→ **EXERCISE GOAL**:
Copy the lines below verbatim, from the line with "Image resolution: width=1098" to the line with "will (x=609, y=191).", both included.

──────── ITEMS

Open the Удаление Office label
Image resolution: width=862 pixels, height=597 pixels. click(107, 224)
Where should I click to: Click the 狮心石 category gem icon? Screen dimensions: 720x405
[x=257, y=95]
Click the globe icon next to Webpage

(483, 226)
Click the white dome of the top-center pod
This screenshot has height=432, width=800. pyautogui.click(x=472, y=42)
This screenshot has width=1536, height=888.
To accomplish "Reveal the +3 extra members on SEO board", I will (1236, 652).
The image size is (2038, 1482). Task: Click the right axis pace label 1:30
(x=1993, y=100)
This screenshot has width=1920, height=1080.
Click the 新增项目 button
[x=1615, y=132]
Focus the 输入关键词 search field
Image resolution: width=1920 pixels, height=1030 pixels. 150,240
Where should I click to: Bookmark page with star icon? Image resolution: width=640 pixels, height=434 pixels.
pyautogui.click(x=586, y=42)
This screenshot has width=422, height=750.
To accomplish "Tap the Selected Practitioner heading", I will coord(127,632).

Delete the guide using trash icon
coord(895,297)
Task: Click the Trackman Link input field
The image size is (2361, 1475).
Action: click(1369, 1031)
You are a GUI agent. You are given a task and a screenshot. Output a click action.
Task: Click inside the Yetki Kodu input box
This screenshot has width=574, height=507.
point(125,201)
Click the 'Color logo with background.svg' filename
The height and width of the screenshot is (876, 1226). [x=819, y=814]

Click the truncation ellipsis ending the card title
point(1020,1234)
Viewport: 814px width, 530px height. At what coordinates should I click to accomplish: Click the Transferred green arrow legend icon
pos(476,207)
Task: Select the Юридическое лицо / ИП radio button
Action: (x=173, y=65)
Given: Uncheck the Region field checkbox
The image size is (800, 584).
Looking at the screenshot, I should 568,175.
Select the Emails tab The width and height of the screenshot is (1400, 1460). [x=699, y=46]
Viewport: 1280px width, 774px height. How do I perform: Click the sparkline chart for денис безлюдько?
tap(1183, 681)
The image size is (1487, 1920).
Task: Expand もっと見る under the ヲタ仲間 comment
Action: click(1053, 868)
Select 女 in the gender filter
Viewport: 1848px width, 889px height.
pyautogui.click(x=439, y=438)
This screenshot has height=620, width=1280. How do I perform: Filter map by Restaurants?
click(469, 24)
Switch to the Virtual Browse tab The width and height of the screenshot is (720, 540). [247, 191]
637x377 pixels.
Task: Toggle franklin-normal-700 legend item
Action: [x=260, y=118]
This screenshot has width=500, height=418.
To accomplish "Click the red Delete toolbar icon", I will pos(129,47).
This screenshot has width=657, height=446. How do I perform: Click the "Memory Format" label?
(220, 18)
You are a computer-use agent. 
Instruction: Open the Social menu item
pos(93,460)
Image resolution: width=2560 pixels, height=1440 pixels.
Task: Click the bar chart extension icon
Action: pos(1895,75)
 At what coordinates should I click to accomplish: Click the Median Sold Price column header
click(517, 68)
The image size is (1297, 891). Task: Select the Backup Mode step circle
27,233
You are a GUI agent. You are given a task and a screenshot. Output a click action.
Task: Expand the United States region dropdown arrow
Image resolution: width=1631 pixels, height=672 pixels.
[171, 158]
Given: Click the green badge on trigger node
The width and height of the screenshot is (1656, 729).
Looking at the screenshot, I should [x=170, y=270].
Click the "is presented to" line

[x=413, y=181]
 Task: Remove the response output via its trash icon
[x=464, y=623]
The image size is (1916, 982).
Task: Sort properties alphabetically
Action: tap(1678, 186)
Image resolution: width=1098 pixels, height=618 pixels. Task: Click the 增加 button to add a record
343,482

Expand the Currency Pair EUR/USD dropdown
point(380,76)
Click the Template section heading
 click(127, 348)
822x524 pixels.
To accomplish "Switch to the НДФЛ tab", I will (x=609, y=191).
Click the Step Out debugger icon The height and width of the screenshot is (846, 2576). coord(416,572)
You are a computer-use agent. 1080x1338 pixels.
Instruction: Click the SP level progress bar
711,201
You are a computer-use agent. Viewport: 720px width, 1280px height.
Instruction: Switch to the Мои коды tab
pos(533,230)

────────────────

→ **FINISHED EXERCISE**:
Image resolution: width=1098 pixels, height=618 pixels. Task: Click the 增加 button to add a record
343,482

Expand the Currency Pair EUR/USD dropdown
point(380,76)
Click the Template section heading
 click(127, 348)
822x524 pixels.
To accomplish "Switch to the НДФЛ tab", I will (x=609, y=191).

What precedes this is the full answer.